Do I Need to File Form 673 to Claim Tax Withholding Exemptions?
Learn how Form 673 helps U.S. expatriates reduce tax withholding, the conditions for eligibility, and what to consider when updating your tax status.
Learn how Form 673 helps U.S. expatriates reduce tax withholding, the conditions for eligibility, and what to consider when updating your tax status.
U.S. citizens working abroad may be eligible for tax benefits that reduce or eliminate withholding on their income. By submitting Form 673 to their employer, they can claim an exemption from U.S. federal income tax withholding on certain foreign-earned income and housing costs.
Income that qualifies for exemption under Form 673 includes foreign-earned wages and certain housing-related benefits. Wages must be earned for services performed in a foreign country. Compensation for remote work done from the U.S. does not qualify. Eligible income includes salaries, bonuses, and commissions paid by either a U.S. or foreign employer, as long as the work is conducted outside the U.S.
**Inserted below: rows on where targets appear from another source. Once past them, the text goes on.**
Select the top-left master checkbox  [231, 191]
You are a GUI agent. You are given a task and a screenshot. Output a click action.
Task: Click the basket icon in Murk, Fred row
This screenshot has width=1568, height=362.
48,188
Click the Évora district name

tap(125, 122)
Employer-provided housing benefits may also be exempt if they meet the criteria for the foreign housing exclusion or deduction under Section 911 of the Internal Revenue Code. This includes reimbursements for rent, utilities, and other reasonable living expenses incurred while residing abroad. Limits on the amount that can be excluded vary by location, with high-cost cities such as Hong Kong or London having higher allowable exclusions.
To qualify for an exemption from U.S. federal income tax withholding, individuals must meet residency and income requirements under the foreign earned income exclusion (FEIE) and foreign housing exclusion provisions. Eligibility is determined by either the bona fide residence test or the physical presence test.
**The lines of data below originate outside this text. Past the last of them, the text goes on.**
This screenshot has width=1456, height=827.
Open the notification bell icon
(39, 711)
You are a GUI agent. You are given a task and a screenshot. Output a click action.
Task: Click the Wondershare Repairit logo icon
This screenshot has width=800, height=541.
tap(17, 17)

The bona fide residence test requires an individual to be a tax resident of a foreign country for an entire tax year, demonstrating an intention to establish a long-term presence. This is assessed based on factors such as the nature of employment, duration of stay, and ties to the foreign country, including property ownership or local tax obligations.
The physical presence test requires the taxpayer to be in a foreign country for at least 330 full days within any 12-month period. These days do not need to be consecutive, but time spent in the U.S. for vacations or business trips reduces the total count. This test benefits individuals on temporary overseas assignments who may not establish permanent residency but still qualify based on extended stays abroad.
Form 673 requires detailed information to ensure the withholding exemption is applied correctly. It begins with the taxpayer’s name, Social Security number, and foreign address. Employers use this section to verify the individual’s overseas work status, so accuracy is important. Errors could lead to delays or unnecessary withholding.
The form also requires an estimate of foreign-earned income that qualifies for exemption. The IRS adjusts the foreign earned income exclusion limit annually for inflation. For 2024, the limit is $126,500. This figure should reflect only income expected to be earned while meeting the residency or presence requirements. Overestimating could result in underpayment penalties, while underreporting may lead to excessive withholding.
If claiming the foreign housing exclusion, the form requires an estimate of qualifying housing expenses. These amounts vary based on location-specific limits published annually by the IRS. Taxpayers in designated high-cost areas should ensure their estimates align with the latest permissible thresholds. Keeping records of lease agreements and utility bills can help substantiate claims if the IRS requests verification.
Changes in employment, residency, or tax laws can affect the validity of a withholding exemption claimed through Form 673. A taxpayer who initially qualifies based on foreign residency or physical presence might lose eligibility due to an early return to the U.S. or a change in work location.
Employers are not responsible for monitoring individual tax circumstances, so any changes must be reported promptly. If a taxpayer realizes mid-year that they will not meet the minimum time requirements abroad, they should notify payroll departments to resume withholding. Failure to do so could lead to tax underpayment issues, with potential penalties and interest. Taxpayers can mitigate this by making estimated tax payments using Form 1040-ES to cover any shortfall before filing their annual return.
Failing to submit Form 673 when eligible can lead to unnecessary tax withholding, reducing take-home pay. Without this form, employers must withhold U.S. federal income tax as if the employee were working domestically, even if the income qualifies for exclusion under the Foreign Earned Income Exclusion (FEIE) or the Foreign Housing Exclusion.
While excess withholding can be reclaimed when filing an annual tax return, this delays access to funds that could be used for living expenses or investments. Additionally, if an individual does not file Form 673 and later fails to properly claim the FEIE on their tax return, they may lose the ability to exclude that income for the given tax year. The IRS generally does not allow retroactive claims of the exclusion without a valid reason, meaning a missed opportunity to submit Form 673 could result in a higher overall tax liability.